Redskins 2018 position outlook: Defensive line

Training camp opens next week, and we have a break here, giving us time to put the depth chart under the microscope. Over the coming week, we will look at every position, compare the group to the rest of the NFL, see if the position has been upgraded or downgraded from last year, and take out the crystal ball to see what might unfold.

Defensive line

Additions: Daron Payne (drafted in first round), Tim Settle (drafted in fifth round)
Departures: Terrell McClain (released)

Starters: Payne (NT), Jonathan Allen, Matt Ioannidis
Other roster locks: Stacy McGee, Anthony Lanier, Settle
On the bubble: Ziggy Hood, Phil Taylor

How the defensive line compares

To the rest of the NFL: We are going to have to see about this. Over the last couple of years the D-line has been transformed from an aging group into one where youth is in good supply. Ioannidis is the oldest of the starters at age 24. Allen is 23 and Payne just turned 21 in May. It looks like there is great potential there but we haven’t seen enough of it on the field to make solid comparisons to other lines around the league. Allen missed 10 games of his rookie year with an injury and Ioannidis missed two and was hampered in a few more with a broken hand. Payne, of course, is a rookie. Let’s check back in late October and see how things are going then. 

To the 2017 Redskins:  The primary reason that the line should be significantly better this year is the presence of Payne and Settle on the roster. That means that it is very unlikely that Hood will have to play nose tackle. He has been the starter there for the past two years, forced there by injuries. Jim Tomsula that Hood is not well suited to play the nose. So they have an improvement there. If they get a mostly healthy season out of Allen and if Ioannidis continue to improve this will be the best defensive line they have had since moving to the 3-4 defensive in 2010. 

2018 outlook

Biggest upside: As noted, Payne just turned 21. He seems to have a rare understanding of the game for a rookie. You often see rookies just trying to survive on physical ability early one. Payne has plenty of that, but he also seems to realize that strength and ability alone won’t let him thrive at this level. He pays close attention to his technique during drills, making sure he does things the right way the first time. If he builds on this for the next year or so the Redskins could have a legitimate star. 

Most to prove: Since so many Redskins fans are accustomed to seeing veteran defensive linemen the team signs as free agents play poorly, they automatically put McGee in the “bust” category. But many of his teammates said he was the most consistent player on the line last year. It’s safe to say that he played better than the popular perception. Next year, he will carry a $4.8 million salary cap number and like most players who are not starters but making good salaries, he will need to play well enough to justify that cap number.  

Rookie watch: The Redskins did not expect Settle to be available in the fifth round and he was too good to pass up when he was still on the board. He should get some opportunity as a rookie. He is likely to be the only other nose tackle on the roster besides Payne (sorry, but the numbers make it unlikely that Phil Taylor will make the roster). That could have him active on many game days and that usually means getting some snaps in the rotation. We will see what he can do with his chances. 
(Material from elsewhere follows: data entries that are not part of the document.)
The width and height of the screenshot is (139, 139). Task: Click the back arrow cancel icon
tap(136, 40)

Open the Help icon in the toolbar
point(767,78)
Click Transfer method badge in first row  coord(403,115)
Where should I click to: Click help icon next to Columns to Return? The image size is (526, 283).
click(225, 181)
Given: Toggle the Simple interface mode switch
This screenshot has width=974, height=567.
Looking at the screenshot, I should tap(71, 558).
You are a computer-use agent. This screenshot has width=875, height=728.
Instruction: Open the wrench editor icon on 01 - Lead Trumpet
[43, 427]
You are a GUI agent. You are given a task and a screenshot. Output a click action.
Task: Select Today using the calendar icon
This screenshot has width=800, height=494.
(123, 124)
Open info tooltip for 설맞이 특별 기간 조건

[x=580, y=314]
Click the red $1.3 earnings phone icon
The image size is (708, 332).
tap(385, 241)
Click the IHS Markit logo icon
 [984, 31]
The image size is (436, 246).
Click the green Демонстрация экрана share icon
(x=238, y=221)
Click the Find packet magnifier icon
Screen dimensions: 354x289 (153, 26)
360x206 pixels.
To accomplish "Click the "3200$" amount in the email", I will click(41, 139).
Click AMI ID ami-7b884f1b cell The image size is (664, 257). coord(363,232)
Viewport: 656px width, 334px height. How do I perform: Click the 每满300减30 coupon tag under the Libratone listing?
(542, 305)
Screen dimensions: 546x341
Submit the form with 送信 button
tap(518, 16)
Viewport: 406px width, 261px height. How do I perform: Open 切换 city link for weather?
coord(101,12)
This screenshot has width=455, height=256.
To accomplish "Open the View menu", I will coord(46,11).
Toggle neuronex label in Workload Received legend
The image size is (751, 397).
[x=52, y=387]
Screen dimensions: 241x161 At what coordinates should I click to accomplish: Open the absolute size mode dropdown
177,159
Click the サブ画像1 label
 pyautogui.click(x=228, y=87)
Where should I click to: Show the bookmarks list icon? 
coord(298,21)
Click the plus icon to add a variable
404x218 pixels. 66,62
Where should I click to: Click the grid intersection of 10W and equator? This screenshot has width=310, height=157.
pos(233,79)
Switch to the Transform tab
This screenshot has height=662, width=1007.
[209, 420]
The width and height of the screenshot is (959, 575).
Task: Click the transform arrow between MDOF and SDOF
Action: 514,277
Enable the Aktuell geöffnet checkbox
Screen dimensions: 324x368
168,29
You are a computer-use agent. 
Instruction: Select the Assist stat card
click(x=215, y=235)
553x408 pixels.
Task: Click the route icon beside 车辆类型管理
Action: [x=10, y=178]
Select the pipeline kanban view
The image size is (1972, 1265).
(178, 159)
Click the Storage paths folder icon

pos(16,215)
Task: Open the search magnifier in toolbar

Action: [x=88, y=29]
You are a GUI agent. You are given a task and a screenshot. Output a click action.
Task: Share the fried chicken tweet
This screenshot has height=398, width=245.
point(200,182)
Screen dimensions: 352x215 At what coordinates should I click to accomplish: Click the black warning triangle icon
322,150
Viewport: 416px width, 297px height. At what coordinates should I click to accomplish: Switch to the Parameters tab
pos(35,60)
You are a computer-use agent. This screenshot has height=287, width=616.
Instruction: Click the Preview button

Bottom line: The Redskins were last in the league in rushing defense in 2017. It wasn’t all on the line—in particular, injuries to the inside linebackers hurt a lot—but the simple fact is that the organization long neglected the line. The philosophy was to create a patchwork unit from aging free agents. That has changed now with three homegrown players set to start and Settle and 2016 undrafted free agent find Anthony Lanier providing reserve help. It’s going to be a better unit, no question. But improvement over the last several years is a low bar and we’ll find out if this develops into a quality line over the next few months. 

Quote-unquote

Greg Manusky on Payne:

Payne is doing a great job. He’s trying to get acclimated to some of the calls, hasn’t had a lot of mental errors. He’s done a great job. Physical player.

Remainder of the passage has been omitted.